» WORK INSTRUCTION A: According to the passage on iron salts, what is the NOAEL for subacute reproduction toxicity for FeCl2?
» WORK INSTRUCTION B: In the passage on iron salts, copy the part that opens with the words "No effects on" and closes with "200 mg Fe/kg bw/d).", substituting "progeny" for "offspring".

Accordingly the NOAEL for subacute reproduction toxicity is >= 500 mg FeCl2/kg bw/d (equivalent to 220.5 mg Fe/kg bw/d).

 - For FeSO4 one study is available that is fully reliable (Furuhashi 2002) where rats have been orally exposed to up to 1000 mg FeSO4 x 7 H2O/kg bw/d following OECD TG 422 and GLP.

No effects on oestrous cycle were seen, all 12 pairs of each dose group copulated successfully (copulation index 100%) and all females except one female became pregnant (fertility index: 100). The gestation index was 100% for all dose groups and no adverse findings on the offspring viability was seen. No significant changes between treatment groups and controls were observed (number, number of stillbriths, numbers of live pups on day 0 of lactation, sex ratio, delivery index, birth index, live birth index, general signs, number of live pups on day 4 of lactation, viability index on day 4 of lactation, external observation, body weight change, necropsy findings). Accordingly the NOAEL for subacute reproduction toxicity is >= 1000 mg FeSO4 x 7 H2O/kg bw/d (equivalent to 200 mg Fe/kg bw/d).

 - FeClSO4: no studies are available for this endpoint. Accordingly a read across is applied from FeCl3 and FeClSO4 is deemed not carcinogenic.

 • human data: No human data available for this endpoint

 • general: Only for FeCl2 and FeSO4 reliable studies (conducted according to OECD TG 422) are available. For reproduction effects only systemic effects are relevant. As the bioavailability of ferrous iron is assumed to be higher than that of ferric iron, a read across from these two substances to the ferric salts of this category is deemed valid and conservative. For both substances no adverse effects were seen at the highest tested dose levels where moderate to strong parental toxicity was already present. Based on the available data it can therefore be assumed that the iron salts of this category are not reproductive toxicants. The lowest NOAEL with regard to iron based on these studies would be >= 200.9 mg Fe/kg bw/d.

Dermal

No study is available for any member of the iron salt category.

Inhalation

No study is available for any member of the iron salt category.

Intravenous injection

Supporting studies similar to OECD TG 414 using Iron(III)-hydroxide sucrose complex and Ferric carboxymaltose (NN 1999, study no. VFR026/983656 and NN 2000, study no. VFR049/004349, respectively) are available.

» RECORDS PROVIDED:
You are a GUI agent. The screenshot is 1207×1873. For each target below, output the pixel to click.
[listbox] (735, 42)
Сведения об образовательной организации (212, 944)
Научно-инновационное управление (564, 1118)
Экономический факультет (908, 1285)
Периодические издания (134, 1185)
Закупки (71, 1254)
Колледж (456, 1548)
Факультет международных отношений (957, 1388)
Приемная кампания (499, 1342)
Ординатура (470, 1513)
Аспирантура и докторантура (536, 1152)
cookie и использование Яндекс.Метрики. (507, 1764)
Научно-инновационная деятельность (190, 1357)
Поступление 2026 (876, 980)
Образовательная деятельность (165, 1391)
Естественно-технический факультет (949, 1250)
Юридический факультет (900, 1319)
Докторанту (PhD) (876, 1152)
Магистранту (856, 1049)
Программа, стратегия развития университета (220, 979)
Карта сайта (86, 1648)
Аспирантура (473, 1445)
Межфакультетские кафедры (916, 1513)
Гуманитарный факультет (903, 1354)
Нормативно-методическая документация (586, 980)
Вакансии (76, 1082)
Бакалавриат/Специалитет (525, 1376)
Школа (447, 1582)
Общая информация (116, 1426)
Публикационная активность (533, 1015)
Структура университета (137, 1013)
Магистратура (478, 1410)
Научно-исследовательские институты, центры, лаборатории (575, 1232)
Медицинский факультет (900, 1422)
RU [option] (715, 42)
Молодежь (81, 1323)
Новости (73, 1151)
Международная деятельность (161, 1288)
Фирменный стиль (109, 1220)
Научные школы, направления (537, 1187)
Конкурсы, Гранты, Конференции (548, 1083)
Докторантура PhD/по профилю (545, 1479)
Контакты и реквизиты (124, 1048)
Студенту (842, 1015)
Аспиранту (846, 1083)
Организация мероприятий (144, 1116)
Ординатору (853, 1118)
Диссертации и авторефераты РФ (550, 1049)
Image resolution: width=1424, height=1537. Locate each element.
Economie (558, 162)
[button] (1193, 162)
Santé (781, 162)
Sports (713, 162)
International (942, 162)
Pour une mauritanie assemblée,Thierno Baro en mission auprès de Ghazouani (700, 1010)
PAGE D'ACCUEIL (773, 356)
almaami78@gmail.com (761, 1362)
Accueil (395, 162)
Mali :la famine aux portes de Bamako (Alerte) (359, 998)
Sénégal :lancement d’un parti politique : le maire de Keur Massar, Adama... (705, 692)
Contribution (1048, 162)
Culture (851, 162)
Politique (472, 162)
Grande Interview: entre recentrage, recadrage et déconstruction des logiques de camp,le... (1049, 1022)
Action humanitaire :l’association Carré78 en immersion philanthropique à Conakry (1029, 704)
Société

» EXPECTED OUTPUT A: It is >= 500 mg FeCl2/kg bw/d, which is equivalent to 220.5 mg Fe/kg bw/d.

» EXPECTED OUTPUT B:
No effects on oestrous cycle were seen, all 12 pairs of each dose group copulated successfully (copulation index 100%) and all females except one female became pregnant (fertility index: 100). The gestation index was 100% for all dose groups and no adverse findings on the progeny viability was seen. No significant changes between treatment groups and controls were observed (number, number of stillbriths, numbers of live pups on day 0 of lactation, sex ratio, delivery index, birth index, live birth index, general signs, number of live pups on day 4 of lactation, viability index on day 4 of lactation, external observation, body weight change, necropsy findings). Accordingly the NOAEL for subacute reproduction toxicity is >= 1000 mg FeSO4 x 7 H2O/kg bw/d (equivalent to 200 mg Fe/kg bw/d).